What is expected> What you return must match the listing exactly, with every image removed.

Dataset excerpts>
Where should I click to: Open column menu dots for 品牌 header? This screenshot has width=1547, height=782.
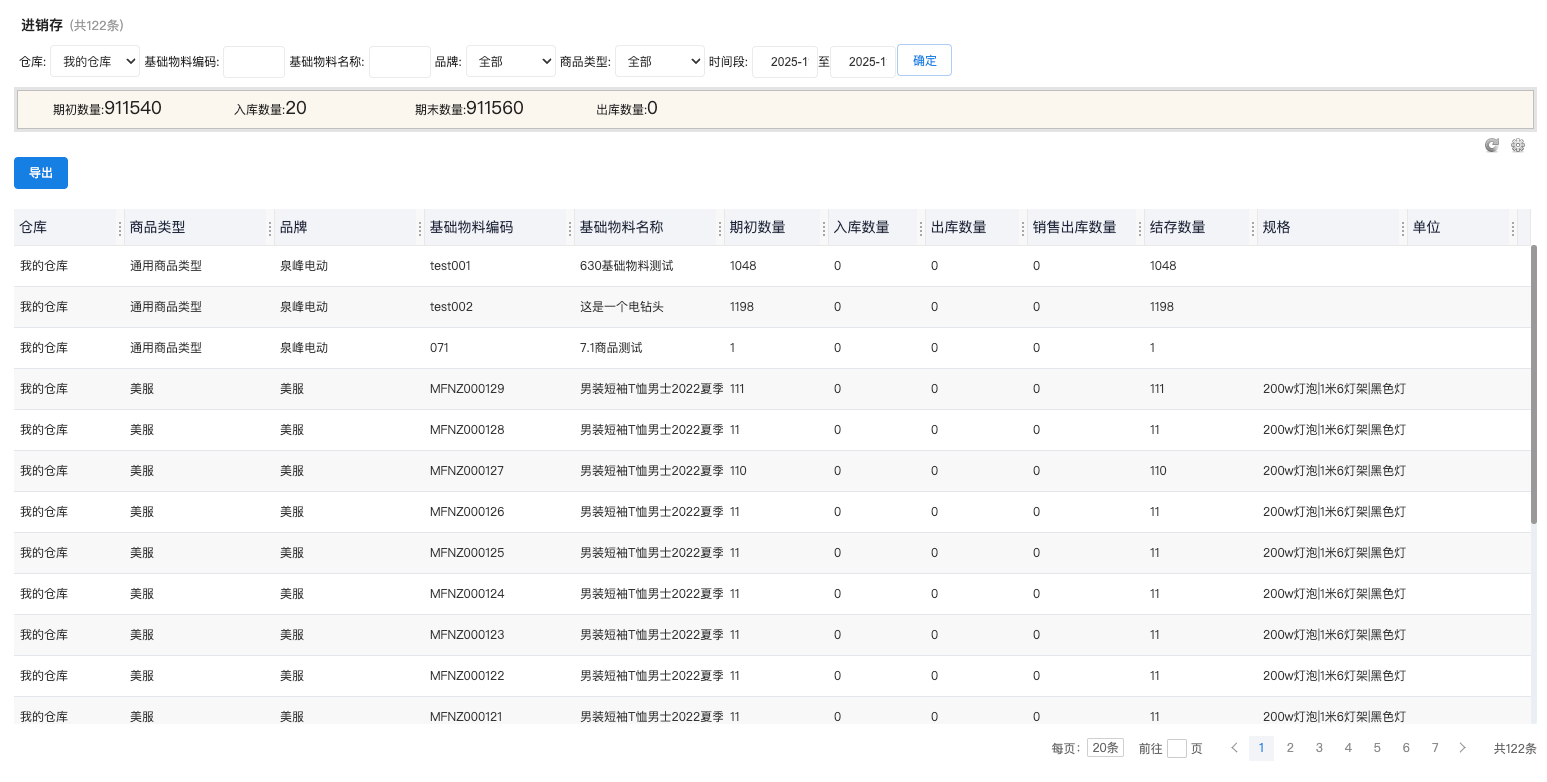click(x=419, y=228)
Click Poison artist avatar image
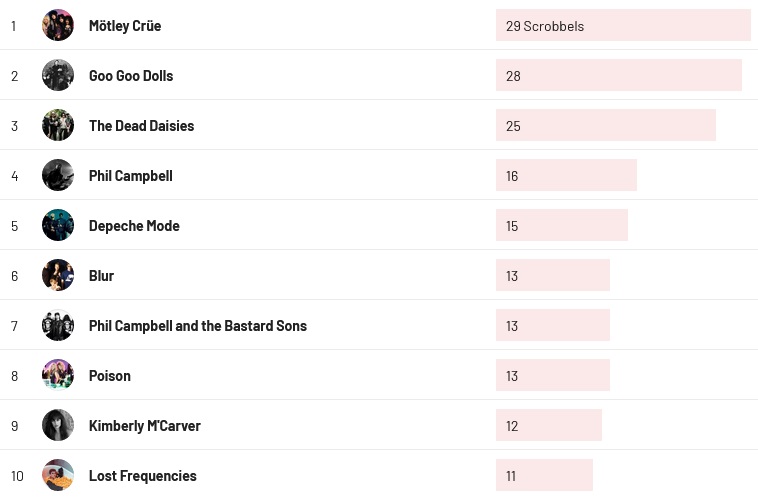 [58, 375]

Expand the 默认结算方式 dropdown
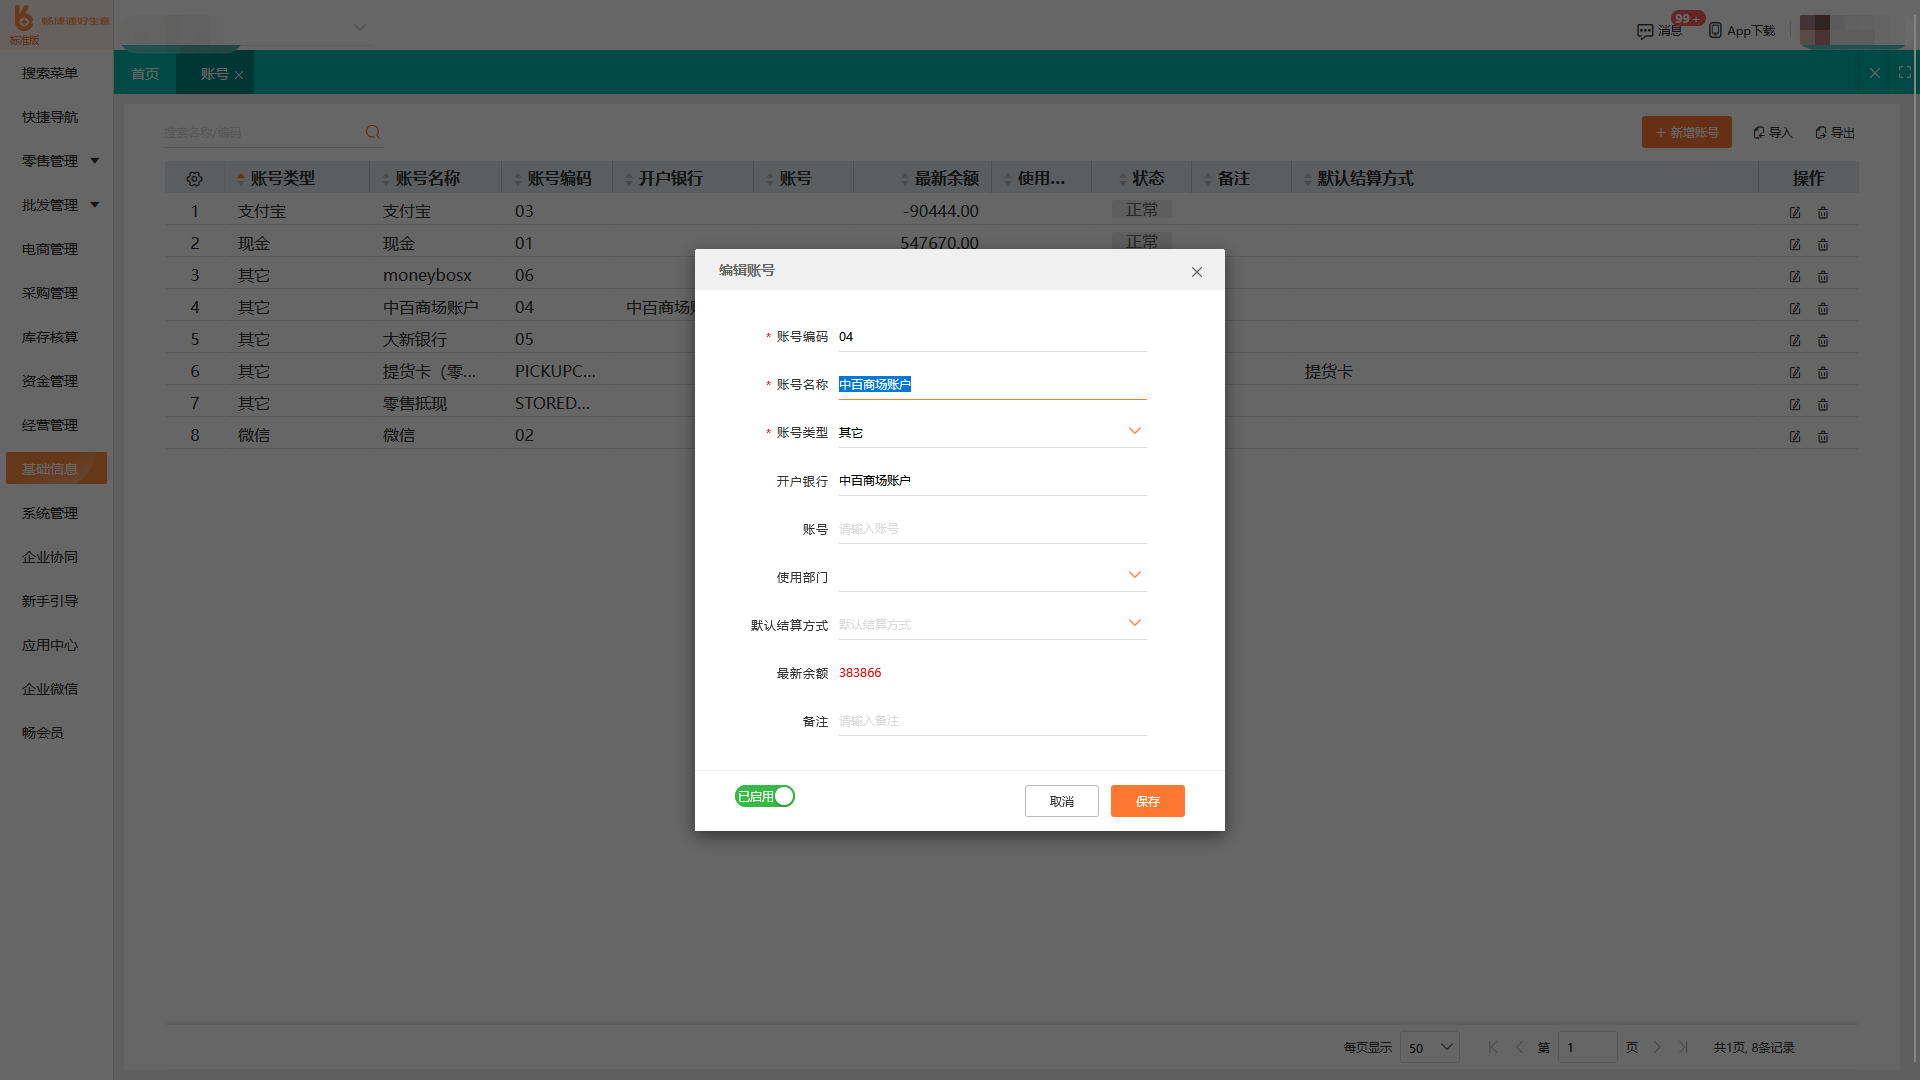coord(1134,624)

Response to this task>
Where should I click to: Open column menu dots for 品牌 header? This screenshot has width=1547, height=782.
click(x=419, y=228)
Click Poison artist avatar image
 [58, 375]

Expand the 默认结算方式 dropdown
coord(1134,624)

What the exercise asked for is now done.